Never let them see you staring at their tits

Paying hundreds of dollars to pitch your "brilliant" script to studio "people" has become quite the trend amongst those of us desperate to break into Hollywood.

When I was a Texas yokel, I flew in to L.A. for a combination pitchfest/screenwriter’s conference. Including travel, lodging, and fees, I blew about a grand on my "big chance." While here, I spent 12 hours (yes, 12 hours!) waiting in line to buy tickets for the privilege to pitch. This is how it went.

1. One exec refused to let anyone shake his hand or otherwise make physical contact with him. I noticed as I pitched him, he slowly leaned back, getting farther and farther away. He may even have been holding his breath. (Filthy, filthy screenwriters!) Oddly enough, he requested my script.

2. Two of the pitchees looked right out of high school, with bored expressions and baseball caps boldly announcing they worked for a major studio. I can only surmise they were assistants forced to attend the fest by their bosses. "Chad and Wendy," as I came to think of them, sighed loudly and looked at their watches throughout my pitch. No request from them.

3. In contrast, one lady from Fox was profusely perky and supportive of every idea I flung at her. I could have pitched a snuff film and she would say, “Nice job! Great use of sex and violence! Keep at it!” It could also be that Fox simply has profoundly lower standards. Got a request from her.

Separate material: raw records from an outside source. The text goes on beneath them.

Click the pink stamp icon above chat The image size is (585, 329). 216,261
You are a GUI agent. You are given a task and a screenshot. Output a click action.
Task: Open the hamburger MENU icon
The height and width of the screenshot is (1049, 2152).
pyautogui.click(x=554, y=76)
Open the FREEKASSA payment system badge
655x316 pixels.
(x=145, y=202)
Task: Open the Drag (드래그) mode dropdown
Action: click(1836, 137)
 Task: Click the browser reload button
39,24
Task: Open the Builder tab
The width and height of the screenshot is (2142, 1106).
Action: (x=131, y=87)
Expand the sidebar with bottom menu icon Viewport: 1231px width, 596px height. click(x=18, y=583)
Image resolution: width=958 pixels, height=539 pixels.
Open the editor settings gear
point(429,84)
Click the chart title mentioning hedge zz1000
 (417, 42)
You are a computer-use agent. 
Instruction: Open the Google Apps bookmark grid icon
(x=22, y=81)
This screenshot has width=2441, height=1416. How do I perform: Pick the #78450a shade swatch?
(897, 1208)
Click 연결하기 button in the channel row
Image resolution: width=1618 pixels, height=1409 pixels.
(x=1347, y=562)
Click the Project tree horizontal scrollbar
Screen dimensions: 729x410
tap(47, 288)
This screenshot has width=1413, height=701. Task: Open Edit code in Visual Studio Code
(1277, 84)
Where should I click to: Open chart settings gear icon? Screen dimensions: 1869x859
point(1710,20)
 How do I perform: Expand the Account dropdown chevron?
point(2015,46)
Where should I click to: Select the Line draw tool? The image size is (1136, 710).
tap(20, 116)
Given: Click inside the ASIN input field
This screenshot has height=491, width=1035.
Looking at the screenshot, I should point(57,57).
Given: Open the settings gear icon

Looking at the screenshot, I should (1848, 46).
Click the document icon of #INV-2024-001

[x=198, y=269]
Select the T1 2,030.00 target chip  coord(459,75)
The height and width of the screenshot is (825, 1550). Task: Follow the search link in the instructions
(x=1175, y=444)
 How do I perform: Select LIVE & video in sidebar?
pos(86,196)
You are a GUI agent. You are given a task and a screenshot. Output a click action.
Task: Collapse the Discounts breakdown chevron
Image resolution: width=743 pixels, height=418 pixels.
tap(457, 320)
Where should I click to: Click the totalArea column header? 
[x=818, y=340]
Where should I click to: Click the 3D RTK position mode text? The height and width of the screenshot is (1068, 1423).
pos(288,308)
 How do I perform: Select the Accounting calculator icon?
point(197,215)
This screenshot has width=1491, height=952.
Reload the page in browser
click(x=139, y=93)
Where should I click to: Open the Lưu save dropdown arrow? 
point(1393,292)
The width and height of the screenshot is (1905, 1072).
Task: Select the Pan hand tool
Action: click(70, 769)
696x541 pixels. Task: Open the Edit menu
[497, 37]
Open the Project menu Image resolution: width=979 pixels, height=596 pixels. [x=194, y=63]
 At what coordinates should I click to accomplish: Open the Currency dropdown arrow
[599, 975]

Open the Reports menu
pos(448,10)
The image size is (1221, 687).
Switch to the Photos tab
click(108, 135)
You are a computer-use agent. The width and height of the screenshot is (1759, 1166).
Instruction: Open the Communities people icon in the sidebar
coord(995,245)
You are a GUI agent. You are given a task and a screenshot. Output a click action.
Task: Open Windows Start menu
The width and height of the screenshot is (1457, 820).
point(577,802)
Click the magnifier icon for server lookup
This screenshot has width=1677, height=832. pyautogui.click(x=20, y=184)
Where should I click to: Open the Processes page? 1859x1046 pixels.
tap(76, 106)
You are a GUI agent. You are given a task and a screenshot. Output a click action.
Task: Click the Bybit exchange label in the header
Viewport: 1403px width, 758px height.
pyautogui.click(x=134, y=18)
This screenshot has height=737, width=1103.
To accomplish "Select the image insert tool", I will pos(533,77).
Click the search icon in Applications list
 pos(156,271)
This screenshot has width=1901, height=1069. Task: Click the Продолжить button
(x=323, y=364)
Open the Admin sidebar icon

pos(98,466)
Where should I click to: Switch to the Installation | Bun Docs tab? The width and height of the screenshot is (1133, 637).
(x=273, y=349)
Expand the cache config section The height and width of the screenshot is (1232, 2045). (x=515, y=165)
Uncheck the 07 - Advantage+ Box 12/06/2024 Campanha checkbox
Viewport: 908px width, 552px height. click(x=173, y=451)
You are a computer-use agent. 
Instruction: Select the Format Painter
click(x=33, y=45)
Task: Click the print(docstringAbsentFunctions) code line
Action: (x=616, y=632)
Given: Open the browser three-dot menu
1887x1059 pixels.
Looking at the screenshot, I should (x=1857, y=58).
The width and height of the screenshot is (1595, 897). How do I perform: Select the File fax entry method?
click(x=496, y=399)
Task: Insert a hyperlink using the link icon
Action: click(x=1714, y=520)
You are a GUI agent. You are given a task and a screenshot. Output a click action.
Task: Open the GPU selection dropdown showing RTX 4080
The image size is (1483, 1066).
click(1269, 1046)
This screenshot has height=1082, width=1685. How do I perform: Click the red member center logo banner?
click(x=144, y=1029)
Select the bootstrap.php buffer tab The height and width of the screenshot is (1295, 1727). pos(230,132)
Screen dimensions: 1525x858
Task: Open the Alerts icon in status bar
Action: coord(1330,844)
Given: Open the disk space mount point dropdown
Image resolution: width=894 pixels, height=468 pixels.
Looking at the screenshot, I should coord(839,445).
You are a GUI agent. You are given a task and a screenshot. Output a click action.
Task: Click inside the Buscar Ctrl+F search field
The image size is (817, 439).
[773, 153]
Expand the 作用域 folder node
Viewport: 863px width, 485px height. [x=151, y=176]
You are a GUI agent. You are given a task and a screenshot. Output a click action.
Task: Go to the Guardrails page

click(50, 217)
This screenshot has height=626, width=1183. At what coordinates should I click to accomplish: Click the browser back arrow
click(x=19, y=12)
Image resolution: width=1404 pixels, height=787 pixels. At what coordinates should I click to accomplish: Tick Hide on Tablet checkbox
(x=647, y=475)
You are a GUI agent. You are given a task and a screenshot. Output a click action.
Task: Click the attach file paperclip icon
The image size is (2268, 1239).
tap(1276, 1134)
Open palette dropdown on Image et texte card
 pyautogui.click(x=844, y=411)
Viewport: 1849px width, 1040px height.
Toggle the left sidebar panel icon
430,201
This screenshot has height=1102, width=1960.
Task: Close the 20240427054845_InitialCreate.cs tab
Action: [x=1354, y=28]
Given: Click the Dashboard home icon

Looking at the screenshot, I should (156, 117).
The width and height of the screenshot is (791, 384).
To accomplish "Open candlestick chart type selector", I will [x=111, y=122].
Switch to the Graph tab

4. Two scruffy-looking producers didn’t so much request scripts as write on note cards while people pitched, then separating them into different piles (Fabulous vs. Crapulous? Steal vs. “Re-imagine"?). No request.

5. A husband and wife team of managers proved the most daunting to pitch to, as the wife was disproportionately well-endowed and wore a low-cut shirt that left little more than areola-coloring to the imagination. And she insisted on LEANING OVER THE TABLE the whole time I stammered through my pitch. She just grinned the whole time, almost daring me to look. But, Jesus, her husband was right next to her! (Must…maintain…eye contact.) Never have my eye muscles strained as they did that day, performing all sorts of subtle ocular acrobatics. I’ll leave it to the reader to determine whether I looked or not, though I will say, they did not request my script.

It’s now several years later and nothing came of any of those requests. I’ve gotten much further through even half-assed attempts at networking while in L.A.

My advice? You’re better off taking a producer's assistant to lunch and schmoozing her. And try not to stare at her tits.